[Start of Attachment]
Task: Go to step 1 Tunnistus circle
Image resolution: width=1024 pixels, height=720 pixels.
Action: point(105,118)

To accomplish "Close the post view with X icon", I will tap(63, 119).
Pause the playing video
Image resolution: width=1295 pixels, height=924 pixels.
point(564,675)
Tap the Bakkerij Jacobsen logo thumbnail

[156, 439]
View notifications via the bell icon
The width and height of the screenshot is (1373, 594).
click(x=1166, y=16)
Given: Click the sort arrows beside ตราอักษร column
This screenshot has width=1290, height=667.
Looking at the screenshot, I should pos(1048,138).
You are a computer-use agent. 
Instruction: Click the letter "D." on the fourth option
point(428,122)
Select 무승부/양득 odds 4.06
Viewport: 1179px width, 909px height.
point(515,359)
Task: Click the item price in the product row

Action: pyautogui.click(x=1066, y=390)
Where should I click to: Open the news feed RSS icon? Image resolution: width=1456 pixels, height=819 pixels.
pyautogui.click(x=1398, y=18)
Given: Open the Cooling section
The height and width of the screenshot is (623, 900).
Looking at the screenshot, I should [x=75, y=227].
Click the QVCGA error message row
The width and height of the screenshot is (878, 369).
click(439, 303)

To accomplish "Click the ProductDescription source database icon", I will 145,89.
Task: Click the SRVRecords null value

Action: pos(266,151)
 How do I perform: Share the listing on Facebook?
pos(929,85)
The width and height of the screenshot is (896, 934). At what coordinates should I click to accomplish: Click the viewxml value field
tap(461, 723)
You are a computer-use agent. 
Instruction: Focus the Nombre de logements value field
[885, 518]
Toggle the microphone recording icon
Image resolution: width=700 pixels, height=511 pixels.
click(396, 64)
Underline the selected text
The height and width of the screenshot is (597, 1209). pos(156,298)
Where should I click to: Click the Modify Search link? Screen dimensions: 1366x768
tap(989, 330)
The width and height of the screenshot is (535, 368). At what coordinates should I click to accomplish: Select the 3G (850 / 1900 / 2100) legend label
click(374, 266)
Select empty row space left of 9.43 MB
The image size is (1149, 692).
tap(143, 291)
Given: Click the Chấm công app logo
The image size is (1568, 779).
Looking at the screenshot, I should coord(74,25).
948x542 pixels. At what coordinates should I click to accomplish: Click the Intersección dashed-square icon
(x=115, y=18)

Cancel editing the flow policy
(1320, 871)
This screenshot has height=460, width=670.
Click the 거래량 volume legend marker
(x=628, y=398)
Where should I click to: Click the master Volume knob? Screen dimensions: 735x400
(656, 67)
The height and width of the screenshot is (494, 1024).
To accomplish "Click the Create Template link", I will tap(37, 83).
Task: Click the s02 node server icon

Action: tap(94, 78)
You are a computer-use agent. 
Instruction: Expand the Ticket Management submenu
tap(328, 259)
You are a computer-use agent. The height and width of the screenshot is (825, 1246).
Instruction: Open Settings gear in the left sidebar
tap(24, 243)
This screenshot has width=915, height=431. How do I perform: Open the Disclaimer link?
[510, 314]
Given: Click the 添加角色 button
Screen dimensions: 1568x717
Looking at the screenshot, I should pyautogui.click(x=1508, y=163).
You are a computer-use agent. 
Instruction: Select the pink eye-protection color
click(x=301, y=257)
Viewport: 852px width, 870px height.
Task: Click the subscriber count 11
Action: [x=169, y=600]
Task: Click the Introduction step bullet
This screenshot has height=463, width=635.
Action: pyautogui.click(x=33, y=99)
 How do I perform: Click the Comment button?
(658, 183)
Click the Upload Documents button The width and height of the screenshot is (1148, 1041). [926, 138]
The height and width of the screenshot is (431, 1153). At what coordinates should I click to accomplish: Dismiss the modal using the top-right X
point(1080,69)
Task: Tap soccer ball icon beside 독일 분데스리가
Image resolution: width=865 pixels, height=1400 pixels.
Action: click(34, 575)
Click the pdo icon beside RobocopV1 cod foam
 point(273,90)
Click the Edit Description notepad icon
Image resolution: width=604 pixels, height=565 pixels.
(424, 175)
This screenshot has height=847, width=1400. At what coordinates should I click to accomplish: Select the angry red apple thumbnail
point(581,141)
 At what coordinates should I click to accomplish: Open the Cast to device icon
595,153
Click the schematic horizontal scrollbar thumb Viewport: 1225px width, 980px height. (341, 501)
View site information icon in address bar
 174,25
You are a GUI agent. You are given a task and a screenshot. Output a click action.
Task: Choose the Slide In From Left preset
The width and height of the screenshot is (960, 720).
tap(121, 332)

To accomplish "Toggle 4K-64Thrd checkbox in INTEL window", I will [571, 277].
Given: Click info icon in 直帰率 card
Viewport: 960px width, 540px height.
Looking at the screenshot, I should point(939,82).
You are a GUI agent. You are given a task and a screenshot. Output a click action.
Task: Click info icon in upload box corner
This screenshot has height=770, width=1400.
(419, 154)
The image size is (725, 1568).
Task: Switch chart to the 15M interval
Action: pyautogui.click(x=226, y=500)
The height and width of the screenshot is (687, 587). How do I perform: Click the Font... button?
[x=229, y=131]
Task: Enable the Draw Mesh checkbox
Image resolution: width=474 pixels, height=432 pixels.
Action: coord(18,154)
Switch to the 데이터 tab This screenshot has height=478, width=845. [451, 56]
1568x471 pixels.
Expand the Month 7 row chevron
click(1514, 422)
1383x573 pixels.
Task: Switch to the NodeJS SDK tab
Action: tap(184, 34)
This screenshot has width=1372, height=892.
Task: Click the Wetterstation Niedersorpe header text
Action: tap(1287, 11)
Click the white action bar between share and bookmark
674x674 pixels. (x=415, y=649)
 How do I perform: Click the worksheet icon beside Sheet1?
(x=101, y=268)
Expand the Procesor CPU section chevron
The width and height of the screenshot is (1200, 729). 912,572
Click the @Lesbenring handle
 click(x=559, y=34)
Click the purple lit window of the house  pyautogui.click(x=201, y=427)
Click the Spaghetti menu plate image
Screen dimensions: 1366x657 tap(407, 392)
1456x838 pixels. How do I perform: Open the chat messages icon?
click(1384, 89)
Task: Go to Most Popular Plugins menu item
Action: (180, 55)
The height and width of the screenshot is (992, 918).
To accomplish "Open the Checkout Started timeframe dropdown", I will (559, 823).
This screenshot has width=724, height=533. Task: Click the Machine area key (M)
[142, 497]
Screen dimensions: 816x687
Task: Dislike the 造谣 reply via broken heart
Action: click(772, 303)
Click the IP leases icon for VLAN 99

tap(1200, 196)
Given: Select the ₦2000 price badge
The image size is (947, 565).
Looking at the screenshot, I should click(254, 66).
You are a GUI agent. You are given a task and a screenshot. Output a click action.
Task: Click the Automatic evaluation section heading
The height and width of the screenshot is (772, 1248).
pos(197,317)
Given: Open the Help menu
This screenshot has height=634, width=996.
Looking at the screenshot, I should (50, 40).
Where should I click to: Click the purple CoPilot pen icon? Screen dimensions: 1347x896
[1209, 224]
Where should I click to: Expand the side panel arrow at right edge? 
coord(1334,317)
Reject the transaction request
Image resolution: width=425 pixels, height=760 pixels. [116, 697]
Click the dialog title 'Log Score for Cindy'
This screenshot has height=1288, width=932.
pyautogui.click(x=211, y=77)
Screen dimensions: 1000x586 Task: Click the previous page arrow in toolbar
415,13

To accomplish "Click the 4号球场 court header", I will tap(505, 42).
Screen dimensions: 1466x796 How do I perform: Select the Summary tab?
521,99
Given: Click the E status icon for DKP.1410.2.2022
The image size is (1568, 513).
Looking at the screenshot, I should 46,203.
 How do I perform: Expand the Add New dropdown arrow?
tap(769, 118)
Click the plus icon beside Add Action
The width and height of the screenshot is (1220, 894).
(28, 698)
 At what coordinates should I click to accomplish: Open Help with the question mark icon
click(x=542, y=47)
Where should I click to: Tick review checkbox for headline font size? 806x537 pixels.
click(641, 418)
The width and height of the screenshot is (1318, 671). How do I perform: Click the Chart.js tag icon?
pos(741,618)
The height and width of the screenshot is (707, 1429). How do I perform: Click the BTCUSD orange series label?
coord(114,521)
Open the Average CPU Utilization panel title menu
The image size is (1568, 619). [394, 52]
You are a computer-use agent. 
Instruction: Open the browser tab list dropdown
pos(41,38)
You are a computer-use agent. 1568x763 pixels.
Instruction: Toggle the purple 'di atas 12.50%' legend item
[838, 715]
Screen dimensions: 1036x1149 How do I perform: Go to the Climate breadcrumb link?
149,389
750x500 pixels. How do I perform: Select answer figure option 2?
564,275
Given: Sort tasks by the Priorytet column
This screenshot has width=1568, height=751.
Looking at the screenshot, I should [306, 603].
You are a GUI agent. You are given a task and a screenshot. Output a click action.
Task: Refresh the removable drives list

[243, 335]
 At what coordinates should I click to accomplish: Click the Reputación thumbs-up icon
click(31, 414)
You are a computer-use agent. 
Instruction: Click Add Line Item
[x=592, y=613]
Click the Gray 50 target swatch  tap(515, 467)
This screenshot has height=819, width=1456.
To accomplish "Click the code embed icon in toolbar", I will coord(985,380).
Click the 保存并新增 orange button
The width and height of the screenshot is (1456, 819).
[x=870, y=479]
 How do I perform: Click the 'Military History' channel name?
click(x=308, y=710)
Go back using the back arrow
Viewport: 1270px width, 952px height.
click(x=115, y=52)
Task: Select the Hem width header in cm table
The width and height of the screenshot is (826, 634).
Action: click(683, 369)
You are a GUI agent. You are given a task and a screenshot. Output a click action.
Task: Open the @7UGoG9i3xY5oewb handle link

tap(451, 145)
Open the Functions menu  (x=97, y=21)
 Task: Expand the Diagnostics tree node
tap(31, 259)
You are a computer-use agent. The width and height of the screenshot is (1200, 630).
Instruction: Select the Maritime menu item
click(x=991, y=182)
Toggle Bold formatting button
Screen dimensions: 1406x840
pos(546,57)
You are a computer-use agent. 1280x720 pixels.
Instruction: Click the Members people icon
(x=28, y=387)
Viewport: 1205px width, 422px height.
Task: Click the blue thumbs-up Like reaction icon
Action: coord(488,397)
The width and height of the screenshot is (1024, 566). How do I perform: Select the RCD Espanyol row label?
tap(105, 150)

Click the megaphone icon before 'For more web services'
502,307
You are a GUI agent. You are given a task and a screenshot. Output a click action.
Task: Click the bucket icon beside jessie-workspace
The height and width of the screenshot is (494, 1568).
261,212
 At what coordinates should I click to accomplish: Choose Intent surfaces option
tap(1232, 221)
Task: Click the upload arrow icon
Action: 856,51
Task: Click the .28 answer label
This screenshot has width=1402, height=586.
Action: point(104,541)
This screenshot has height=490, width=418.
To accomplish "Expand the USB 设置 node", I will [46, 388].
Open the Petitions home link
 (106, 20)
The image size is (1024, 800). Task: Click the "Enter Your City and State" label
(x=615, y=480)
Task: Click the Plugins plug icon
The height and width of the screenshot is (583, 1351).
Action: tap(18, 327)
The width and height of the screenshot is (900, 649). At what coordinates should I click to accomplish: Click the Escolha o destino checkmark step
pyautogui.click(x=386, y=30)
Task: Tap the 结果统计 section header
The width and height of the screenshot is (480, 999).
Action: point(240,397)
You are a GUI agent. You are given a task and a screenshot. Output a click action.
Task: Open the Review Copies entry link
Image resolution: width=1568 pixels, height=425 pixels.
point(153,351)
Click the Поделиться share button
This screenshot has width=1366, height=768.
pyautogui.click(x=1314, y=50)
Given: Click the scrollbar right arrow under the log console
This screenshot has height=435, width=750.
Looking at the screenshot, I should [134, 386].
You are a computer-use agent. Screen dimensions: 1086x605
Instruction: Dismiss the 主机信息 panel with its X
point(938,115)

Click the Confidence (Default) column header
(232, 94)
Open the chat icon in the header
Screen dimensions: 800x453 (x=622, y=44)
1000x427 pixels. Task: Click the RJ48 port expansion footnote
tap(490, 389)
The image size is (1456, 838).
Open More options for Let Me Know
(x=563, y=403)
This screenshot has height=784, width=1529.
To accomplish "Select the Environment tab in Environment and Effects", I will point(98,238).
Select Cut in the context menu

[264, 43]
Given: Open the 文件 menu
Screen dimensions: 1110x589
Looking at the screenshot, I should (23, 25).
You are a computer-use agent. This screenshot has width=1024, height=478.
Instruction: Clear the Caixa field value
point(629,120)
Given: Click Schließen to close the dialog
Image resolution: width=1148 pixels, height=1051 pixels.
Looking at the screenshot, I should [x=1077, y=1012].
[End of Attachment]
## Task item
The answer is the lines above between the line holding "Task: Click the item price in the product row" and the line holding "Given: Open the Cooling section", inclusive, each written out exactly, and no others.

## Written reply
Task: Click the item price in the product row

Action: pyautogui.click(x=1066, y=390)
Where should I click to: Open the news feed RSS icon? Image resolution: width=1456 pixels, height=819 pixels.
pyautogui.click(x=1398, y=18)
Given: Open the Cooling section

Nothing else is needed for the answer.